### Excerpted text
....

Astrophysicists realized that it might be possible for these giant clouds of gas to collapse on their own. The trick is to keep them warm enough. If they cool off too quickly, then instead of collapsing as a monolithic entity, they fragment into many smaller pockets, producing a batch of normal-size stars.

Elements heavier than helium, known as "metals" in the jargon of astronomy, are very efficient at cooling off clouds of gas, because they can emit radiation at a variety of wavelengths. But those are absent in the early universe. Molecular hydrogen can also do the trick. But if there's enough ultraviolet (UV) radiation blasting around those gas clouds, then it breaks apart the molecules and keeps hydrogen in its atomic state.

If the conditions are just right, the gas cloud collapses into a gigantic, star-like structure that can weigh over 10,000 solar masses. Immediately, a black hole forms in its core, which then sucks in the surrounding material, quickly plumping up to a mass of over 1,000, or even 10,000, times the mass of the sun.

But there's one problem: We don't know how to generate that much UV radiation in the early universe. The handiest source of UV radiation is stars, which are in short supply … before the appearance of stars.

....

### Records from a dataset
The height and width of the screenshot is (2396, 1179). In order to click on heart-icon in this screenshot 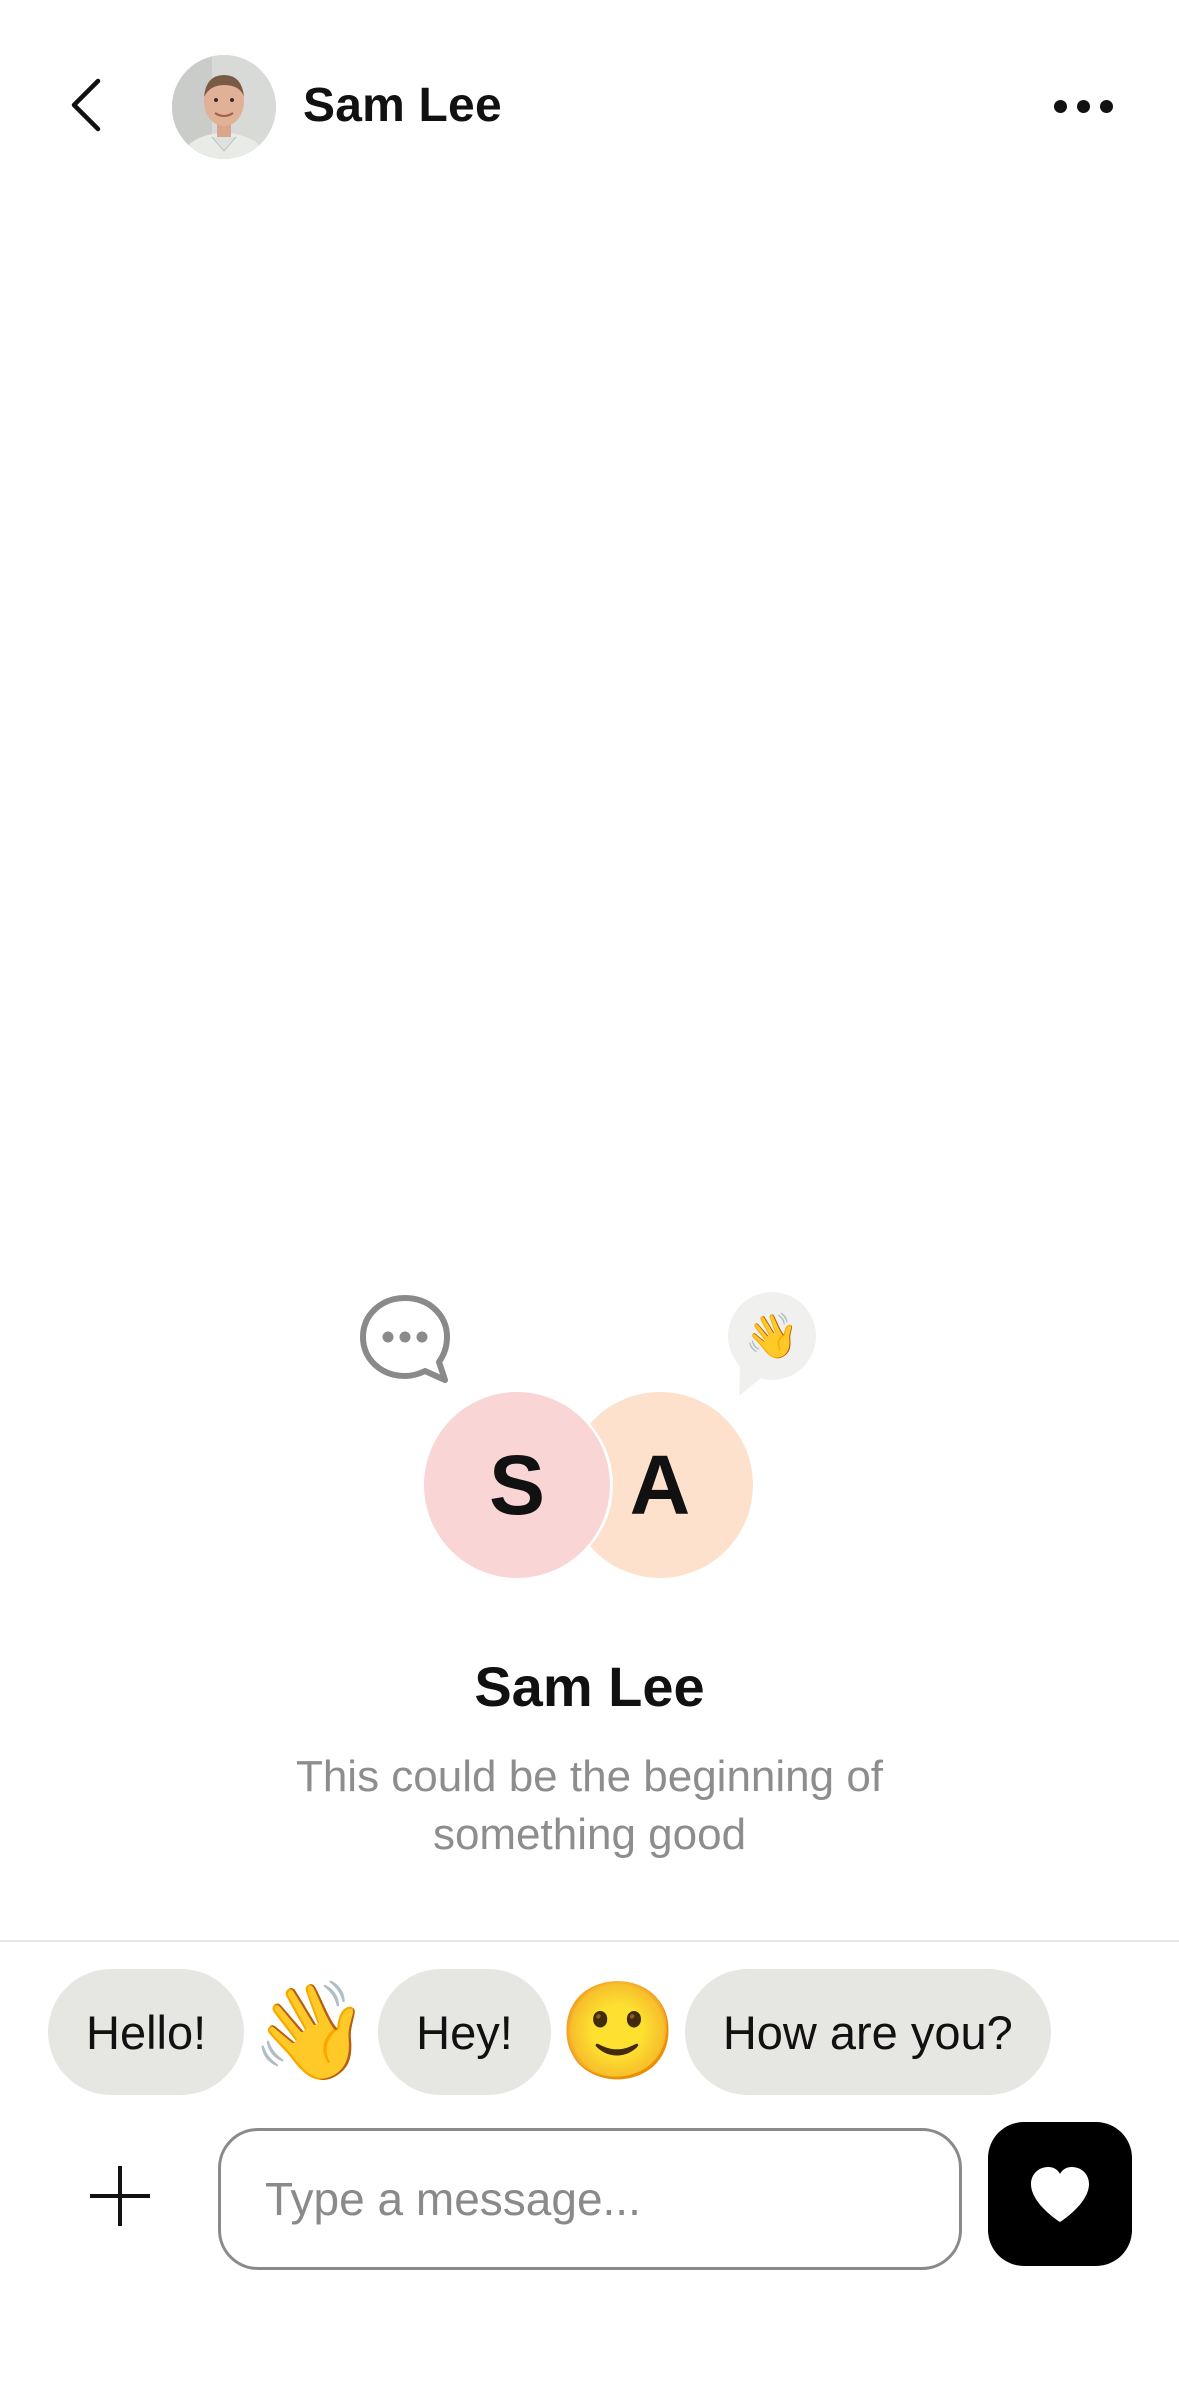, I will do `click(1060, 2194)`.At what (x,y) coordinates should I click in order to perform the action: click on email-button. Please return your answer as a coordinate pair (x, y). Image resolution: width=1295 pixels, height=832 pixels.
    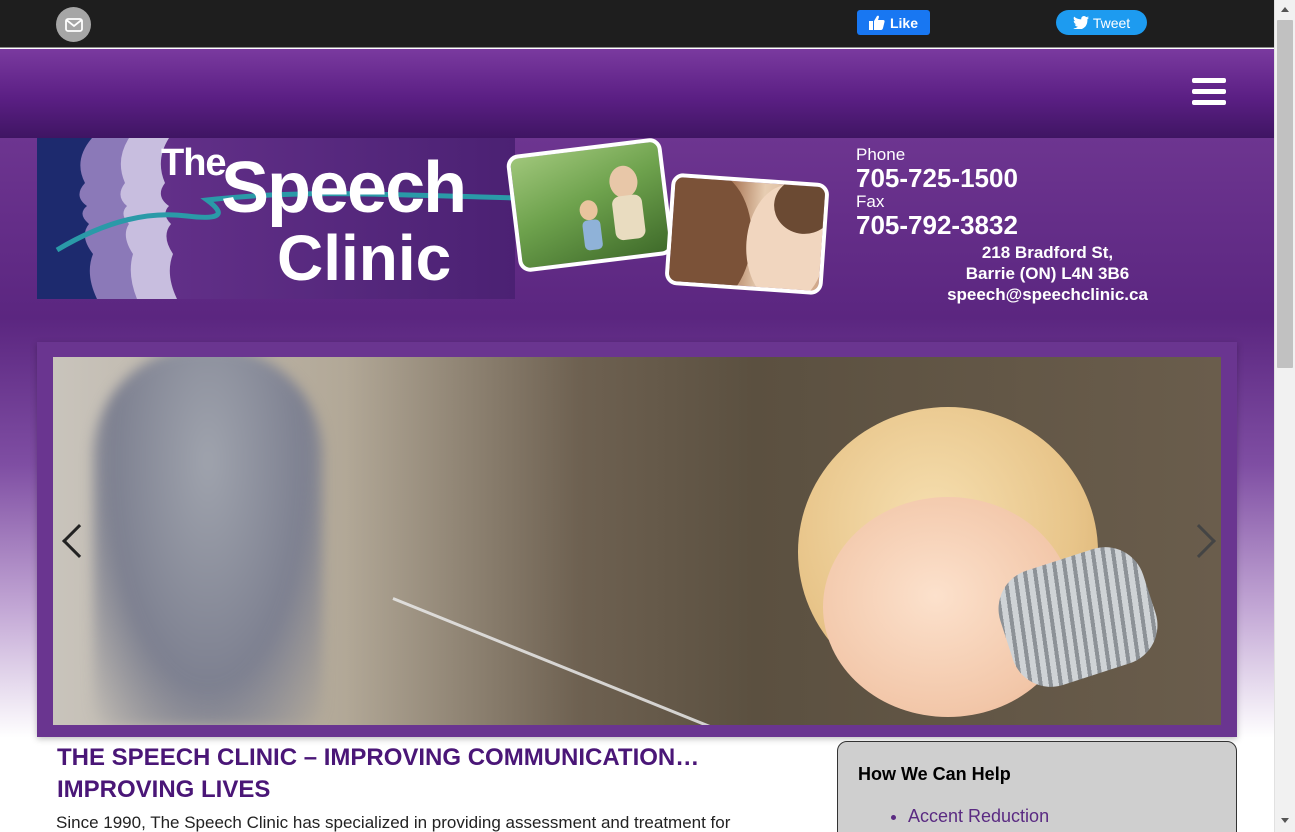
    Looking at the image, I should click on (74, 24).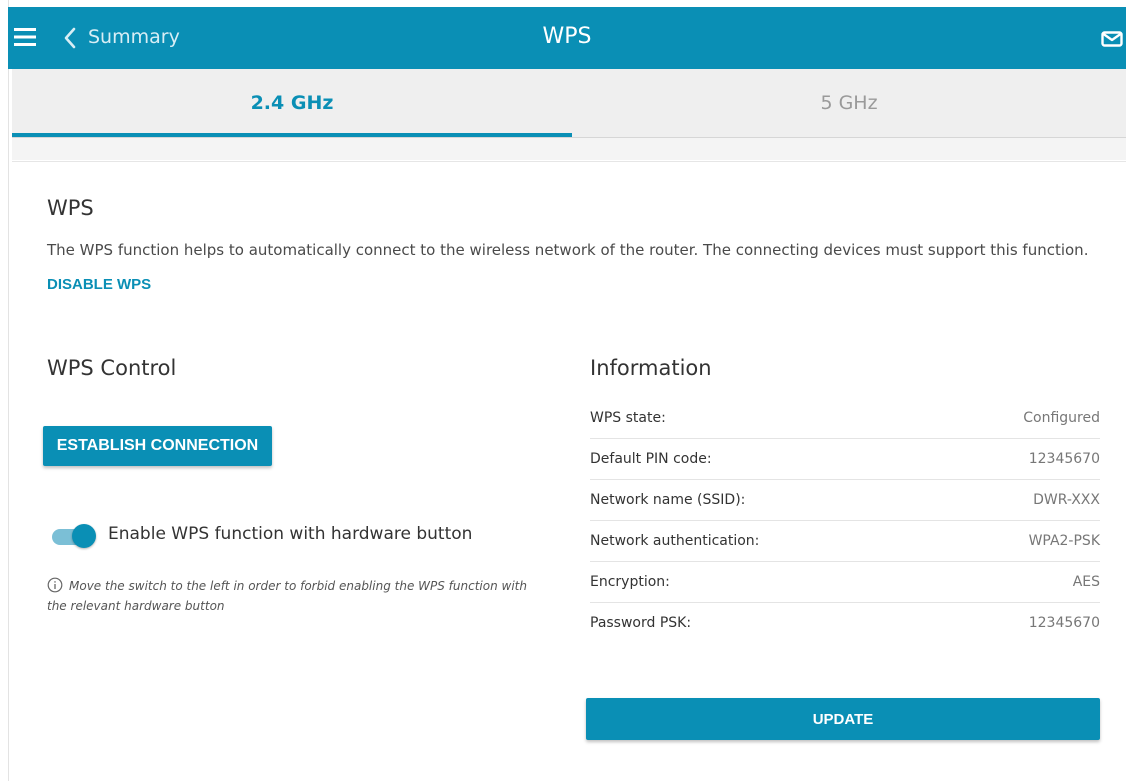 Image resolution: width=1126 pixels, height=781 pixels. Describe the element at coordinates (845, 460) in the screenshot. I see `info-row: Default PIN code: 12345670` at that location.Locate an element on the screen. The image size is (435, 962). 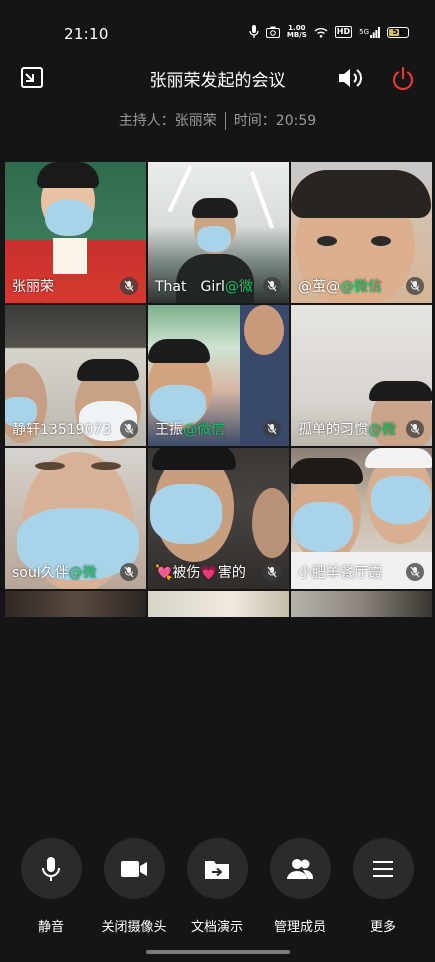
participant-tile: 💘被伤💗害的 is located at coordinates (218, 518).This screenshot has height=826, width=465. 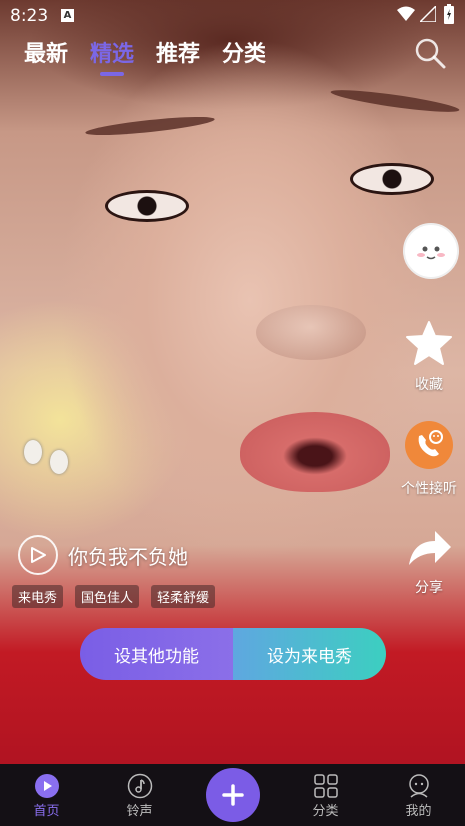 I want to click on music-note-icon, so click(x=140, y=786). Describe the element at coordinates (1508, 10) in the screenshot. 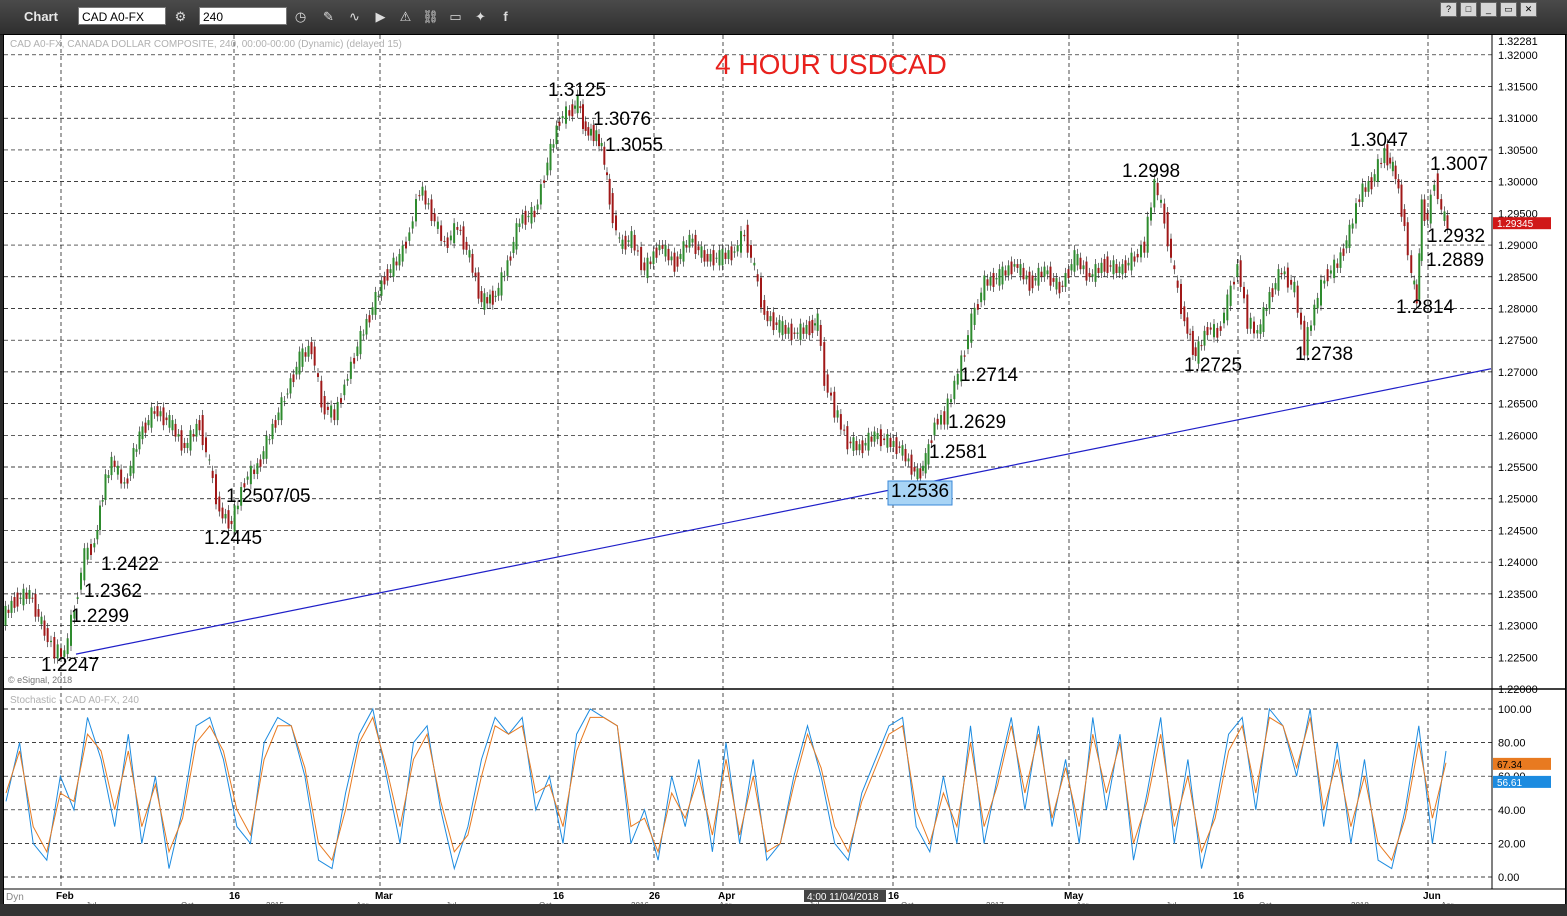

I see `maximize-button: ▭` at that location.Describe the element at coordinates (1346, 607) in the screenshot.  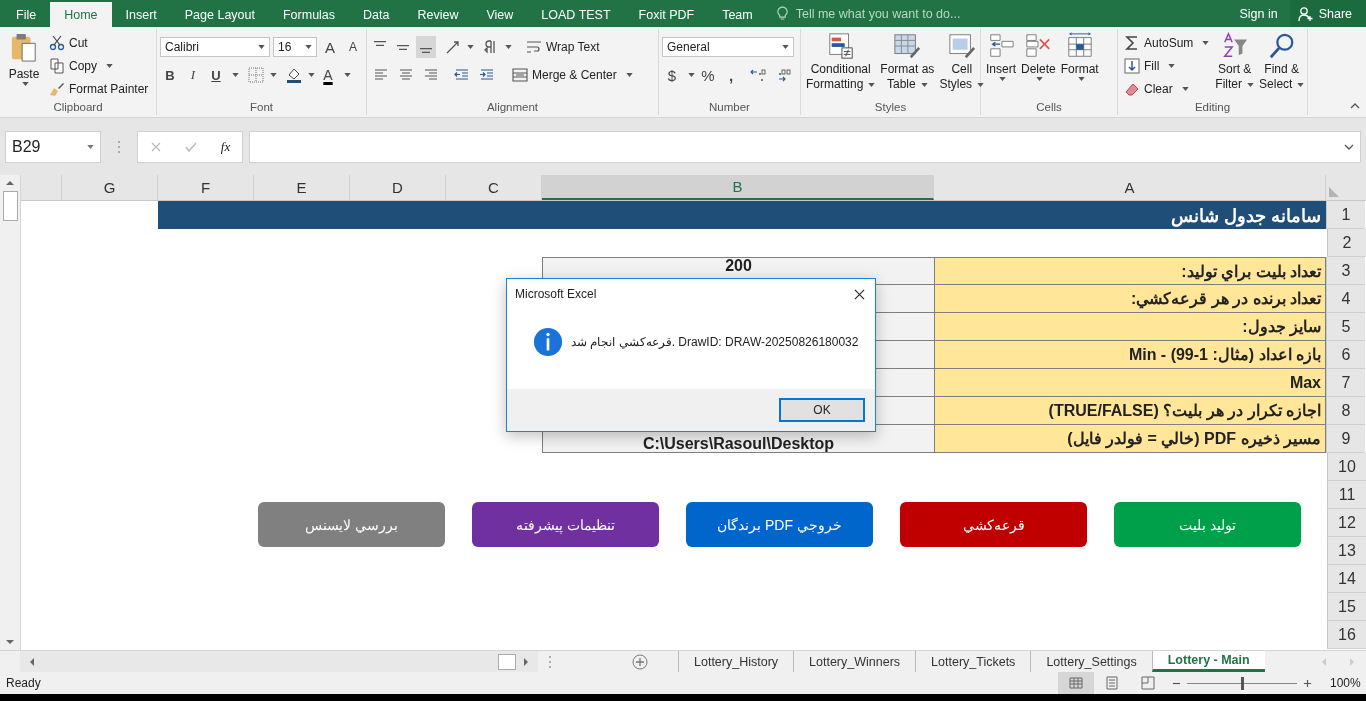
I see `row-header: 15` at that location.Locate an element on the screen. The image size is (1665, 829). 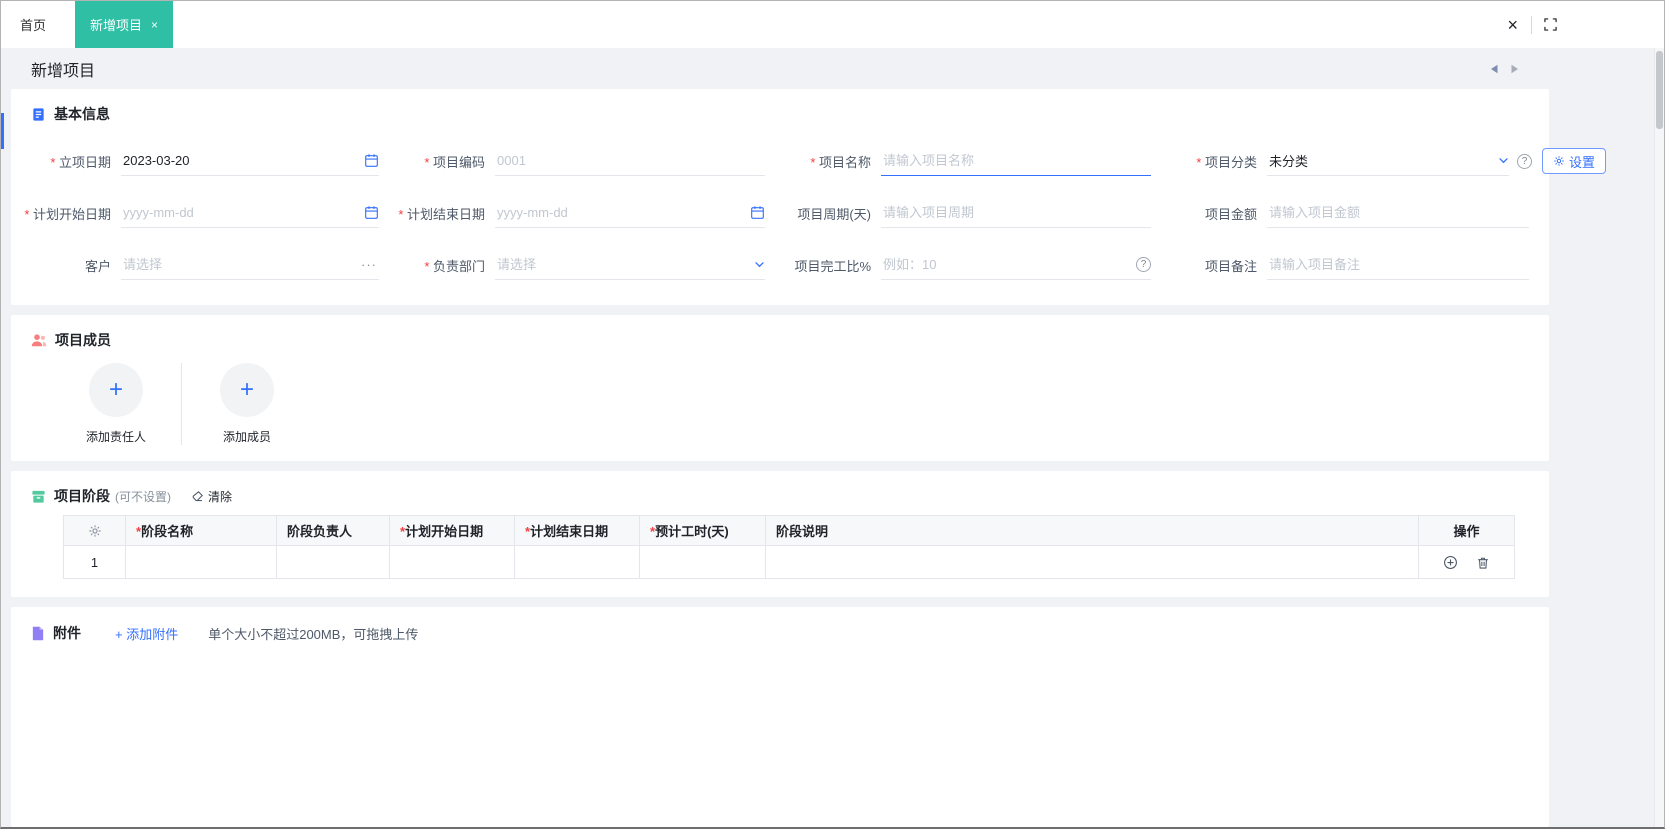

....

### Required tasks
**1.** Output the text about collapsing gas clouds between "Elements heavier than" and "of the sun.", inclusive, with no changes.
**2.** Pick up the text about collapsing gas clouds after its last sentence and keep writing it.

### Activity answers
**1.**
Elements heavier than helium, known as "metals" in the jargon of astronomy, are very efficient at cooling off clouds of gas, because they can emit radiation at a variety of wavelengths. But those are absent in the early universe. Molecular hydrogen can also do the trick. But if there's enough ultraviolet (UV) radiation blasting around those gas clouds, then it breaks apart the molecules and keeps hydrogen in its atomic state.

If the conditions are just right, the gas cloud collapses into a gigantic, star-like structure that can weigh over 10,000 solar masses. Immediately, a black hole forms in its core, which then sucks in the surrounding material, quickly plumping up to a mass of over 1,000, or even 10,000, times the mass of the sun.

**2.**
In recent years, astrophysicists have put together a variety of proposals to keep the hydrogen gas clouds heated. Some ideas rely on the first stars at the cosmic dawn to heat nearby clumps. Others are more exotic, relying on hypothetical forms of dark matter that could convert into radiation in the early, heady days of the universe.

Ultimately, we're not sure how giant black holes got so huge in the early universe. It could be from direct collapse; it could be from some exotic process; it could be from something we haven't figured out yet. But that's exactly why instruments like JWST are so useful: They create mysteries, but hopefully, they also help to solve those puzzles.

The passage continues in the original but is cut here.